__Problem to solve__. The result must match the data exactly, line for line.

__Stored data__.
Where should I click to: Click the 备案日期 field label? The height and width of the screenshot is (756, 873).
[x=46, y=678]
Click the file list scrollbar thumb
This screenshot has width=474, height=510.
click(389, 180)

__Solution to the problem__.
Where should I click to: Click the 备案日期 field label? The height and width of the screenshot is (756, 873).
[x=46, y=678]
Click the file list scrollbar thumb
This screenshot has width=474, height=510.
click(389, 180)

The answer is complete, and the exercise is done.